_Set task_: Rewrite everything from the record containing "370) label: 4" down to the record containing "749, 585, 755)", swapping "webpages" for "web pages" and leaving all else untouched.

---------------

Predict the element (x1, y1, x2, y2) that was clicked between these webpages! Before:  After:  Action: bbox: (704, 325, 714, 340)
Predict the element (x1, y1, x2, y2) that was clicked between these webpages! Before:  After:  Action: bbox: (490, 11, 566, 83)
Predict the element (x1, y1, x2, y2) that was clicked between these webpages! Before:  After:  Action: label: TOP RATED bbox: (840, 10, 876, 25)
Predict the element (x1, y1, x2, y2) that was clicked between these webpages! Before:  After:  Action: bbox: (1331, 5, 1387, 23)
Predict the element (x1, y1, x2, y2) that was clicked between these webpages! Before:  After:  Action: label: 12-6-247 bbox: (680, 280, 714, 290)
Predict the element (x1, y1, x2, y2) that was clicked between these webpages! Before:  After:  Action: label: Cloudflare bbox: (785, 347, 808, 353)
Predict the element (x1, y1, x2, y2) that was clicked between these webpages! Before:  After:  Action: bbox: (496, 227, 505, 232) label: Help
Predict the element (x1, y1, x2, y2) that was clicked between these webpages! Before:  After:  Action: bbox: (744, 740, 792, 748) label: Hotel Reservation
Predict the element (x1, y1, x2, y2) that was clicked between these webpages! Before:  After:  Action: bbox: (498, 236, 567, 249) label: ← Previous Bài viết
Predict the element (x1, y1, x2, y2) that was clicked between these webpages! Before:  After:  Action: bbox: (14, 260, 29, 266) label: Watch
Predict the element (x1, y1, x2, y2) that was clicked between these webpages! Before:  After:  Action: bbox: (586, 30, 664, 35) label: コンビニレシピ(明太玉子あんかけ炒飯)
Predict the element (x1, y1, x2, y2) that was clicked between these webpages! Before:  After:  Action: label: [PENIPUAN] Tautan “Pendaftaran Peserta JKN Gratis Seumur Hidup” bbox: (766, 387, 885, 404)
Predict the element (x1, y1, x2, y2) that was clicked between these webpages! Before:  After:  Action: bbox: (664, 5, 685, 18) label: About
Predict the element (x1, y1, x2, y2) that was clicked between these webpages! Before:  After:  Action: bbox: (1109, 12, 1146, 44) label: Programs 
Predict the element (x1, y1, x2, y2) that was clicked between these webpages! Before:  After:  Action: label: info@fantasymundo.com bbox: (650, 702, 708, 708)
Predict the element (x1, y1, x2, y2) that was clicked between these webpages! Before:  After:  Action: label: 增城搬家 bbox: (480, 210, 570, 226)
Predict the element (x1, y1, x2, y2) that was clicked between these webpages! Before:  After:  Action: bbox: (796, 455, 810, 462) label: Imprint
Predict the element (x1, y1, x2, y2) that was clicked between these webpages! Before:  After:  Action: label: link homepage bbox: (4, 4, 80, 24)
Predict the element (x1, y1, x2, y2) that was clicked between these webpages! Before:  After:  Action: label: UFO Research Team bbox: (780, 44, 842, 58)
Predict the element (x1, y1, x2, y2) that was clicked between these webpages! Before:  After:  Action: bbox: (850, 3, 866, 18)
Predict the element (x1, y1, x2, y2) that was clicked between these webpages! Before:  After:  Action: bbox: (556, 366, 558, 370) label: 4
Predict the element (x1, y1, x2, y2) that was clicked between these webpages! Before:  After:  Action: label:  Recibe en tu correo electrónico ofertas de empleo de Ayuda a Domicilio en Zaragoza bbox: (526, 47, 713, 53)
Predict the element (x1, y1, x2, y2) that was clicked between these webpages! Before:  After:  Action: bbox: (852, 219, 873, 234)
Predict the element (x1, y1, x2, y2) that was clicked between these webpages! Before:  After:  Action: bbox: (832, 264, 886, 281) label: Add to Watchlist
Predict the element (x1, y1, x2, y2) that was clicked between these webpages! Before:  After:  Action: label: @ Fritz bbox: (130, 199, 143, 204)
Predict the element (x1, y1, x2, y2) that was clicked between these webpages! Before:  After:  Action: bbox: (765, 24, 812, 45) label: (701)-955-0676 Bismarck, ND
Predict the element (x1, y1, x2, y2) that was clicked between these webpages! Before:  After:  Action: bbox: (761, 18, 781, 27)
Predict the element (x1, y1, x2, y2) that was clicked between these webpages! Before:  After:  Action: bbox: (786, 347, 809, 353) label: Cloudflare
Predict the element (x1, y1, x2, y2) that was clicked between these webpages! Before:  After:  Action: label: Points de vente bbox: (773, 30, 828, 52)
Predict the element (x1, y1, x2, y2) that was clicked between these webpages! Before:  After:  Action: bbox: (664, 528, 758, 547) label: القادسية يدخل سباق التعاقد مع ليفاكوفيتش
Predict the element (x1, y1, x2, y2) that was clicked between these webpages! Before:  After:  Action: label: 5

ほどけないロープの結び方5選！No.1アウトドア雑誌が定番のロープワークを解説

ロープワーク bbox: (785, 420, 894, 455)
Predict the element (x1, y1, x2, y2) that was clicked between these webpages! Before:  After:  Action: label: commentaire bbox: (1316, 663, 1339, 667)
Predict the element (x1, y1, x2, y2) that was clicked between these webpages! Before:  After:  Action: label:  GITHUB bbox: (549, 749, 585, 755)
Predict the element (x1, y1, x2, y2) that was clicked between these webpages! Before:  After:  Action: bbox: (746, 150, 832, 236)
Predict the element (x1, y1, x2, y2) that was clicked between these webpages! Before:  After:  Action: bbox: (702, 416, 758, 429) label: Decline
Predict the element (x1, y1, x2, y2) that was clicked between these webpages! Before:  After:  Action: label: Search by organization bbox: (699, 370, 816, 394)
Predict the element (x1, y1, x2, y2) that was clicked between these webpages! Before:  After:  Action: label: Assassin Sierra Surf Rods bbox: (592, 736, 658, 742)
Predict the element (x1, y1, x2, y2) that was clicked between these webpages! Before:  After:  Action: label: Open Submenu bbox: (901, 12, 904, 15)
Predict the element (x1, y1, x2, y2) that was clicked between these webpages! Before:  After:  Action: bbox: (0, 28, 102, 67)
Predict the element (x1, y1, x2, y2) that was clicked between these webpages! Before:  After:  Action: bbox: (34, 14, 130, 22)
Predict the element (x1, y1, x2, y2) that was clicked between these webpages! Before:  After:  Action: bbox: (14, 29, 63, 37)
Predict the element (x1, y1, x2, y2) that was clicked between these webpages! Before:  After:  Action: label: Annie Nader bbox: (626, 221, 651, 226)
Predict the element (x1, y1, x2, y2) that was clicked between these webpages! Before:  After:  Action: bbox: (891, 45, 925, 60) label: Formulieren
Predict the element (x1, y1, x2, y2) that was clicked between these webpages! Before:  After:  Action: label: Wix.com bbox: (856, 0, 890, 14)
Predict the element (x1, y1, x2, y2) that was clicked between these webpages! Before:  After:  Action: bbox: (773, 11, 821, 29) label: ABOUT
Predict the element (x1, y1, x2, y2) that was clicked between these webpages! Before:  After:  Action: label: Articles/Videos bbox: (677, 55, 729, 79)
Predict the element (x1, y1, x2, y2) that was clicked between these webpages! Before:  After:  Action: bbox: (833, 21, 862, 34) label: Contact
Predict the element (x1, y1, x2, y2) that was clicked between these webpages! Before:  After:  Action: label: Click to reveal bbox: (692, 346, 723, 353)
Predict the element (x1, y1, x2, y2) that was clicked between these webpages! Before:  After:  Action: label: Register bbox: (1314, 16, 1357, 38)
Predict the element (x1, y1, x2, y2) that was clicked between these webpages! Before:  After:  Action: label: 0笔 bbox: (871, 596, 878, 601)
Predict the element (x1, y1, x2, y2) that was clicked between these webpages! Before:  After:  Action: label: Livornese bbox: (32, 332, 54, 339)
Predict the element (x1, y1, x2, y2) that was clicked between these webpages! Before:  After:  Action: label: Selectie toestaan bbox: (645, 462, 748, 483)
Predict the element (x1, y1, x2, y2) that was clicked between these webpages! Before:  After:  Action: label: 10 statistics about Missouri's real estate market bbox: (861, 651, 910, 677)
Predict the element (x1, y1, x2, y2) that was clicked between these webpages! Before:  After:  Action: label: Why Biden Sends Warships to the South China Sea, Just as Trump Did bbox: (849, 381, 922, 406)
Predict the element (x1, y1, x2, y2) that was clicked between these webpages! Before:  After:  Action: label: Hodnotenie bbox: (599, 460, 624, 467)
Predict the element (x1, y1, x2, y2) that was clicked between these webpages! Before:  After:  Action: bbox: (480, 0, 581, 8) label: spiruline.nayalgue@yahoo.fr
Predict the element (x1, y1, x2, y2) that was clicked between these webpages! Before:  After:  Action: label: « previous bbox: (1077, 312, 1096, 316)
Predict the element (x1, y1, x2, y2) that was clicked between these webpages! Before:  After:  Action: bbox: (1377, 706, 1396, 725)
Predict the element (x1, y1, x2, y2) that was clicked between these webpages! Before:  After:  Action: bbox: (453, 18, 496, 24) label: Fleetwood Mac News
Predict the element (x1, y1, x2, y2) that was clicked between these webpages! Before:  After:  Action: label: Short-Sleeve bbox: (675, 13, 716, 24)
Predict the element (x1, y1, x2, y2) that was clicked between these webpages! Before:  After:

---------------

_The completed task_:
Predict the element (x1, y1, x2, y2) that was clicked between these web pages! Before:  After:  Action: bbox: (556, 366, 558, 370) label: 4
Predict the element (x1, y1, x2, y2) that was clicked between these web pages! Before:  After:  Action: label:  Recibe en tu correo electrónico ofertas de empleo de Ayuda a Domicilio en Zaragoza bbox: (526, 47, 713, 53)
Predict the element (x1, y1, x2, y2) that was clicked between these web pages! Before:  After:  Action: bbox: (852, 219, 873, 234)
Predict the element (x1, y1, x2, y2) that was clicked between these web pages! Before:  After:  Action: bbox: (832, 264, 886, 281) label: Add to Watchlist
Predict the element (x1, y1, x2, y2) that was clicked between these web pages! Before:  After:  Action: label: @ Fritz bbox: (130, 199, 143, 204)
Predict the element (x1, y1, x2, y2) that was clicked between these web pages! Before:  After:  Action: bbox: (765, 24, 812, 45) label: (701)-955-0676 Bismarck, ND
Predict the element (x1, y1, x2, y2) that was clicked between these web pages! Before:  After:  Action: bbox: (761, 18, 781, 27)
Predict the element (x1, y1, x2, y2) that was clicked between these web pages! Before:  After:  Action: bbox: (786, 347, 809, 353) label: Cloudflare
Predict the element (x1, y1, x2, y2) that was clicked between these web pages! Before:  After:  Action: label: Points de vente bbox: (773, 30, 828, 52)
Predict the element (x1, y1, x2, y2) that was clicked between these web pages! Before:  After:  Action: bbox: (664, 528, 758, 547) label: القادسية يدخل سباق التعاقد مع ليفاكوفيتش
Predict the element (x1, y1, x2, y2) that was clicked between these web pages! Before:  After:  Action: label: 5

ほどけないロープの結び方5選！No.1アウトドア雑誌が定番のロープワークを解説

ロープワーク bbox: (785, 420, 894, 455)
Predict the element (x1, y1, x2, y2) that was clicked between these web pages! Before:  After:  Action: label: commentaire bbox: (1316, 663, 1339, 667)
Predict the element (x1, y1, x2, y2) that was clicked between these web pages! Before:  After:  Action: label:  GITHUB bbox: (549, 749, 585, 755)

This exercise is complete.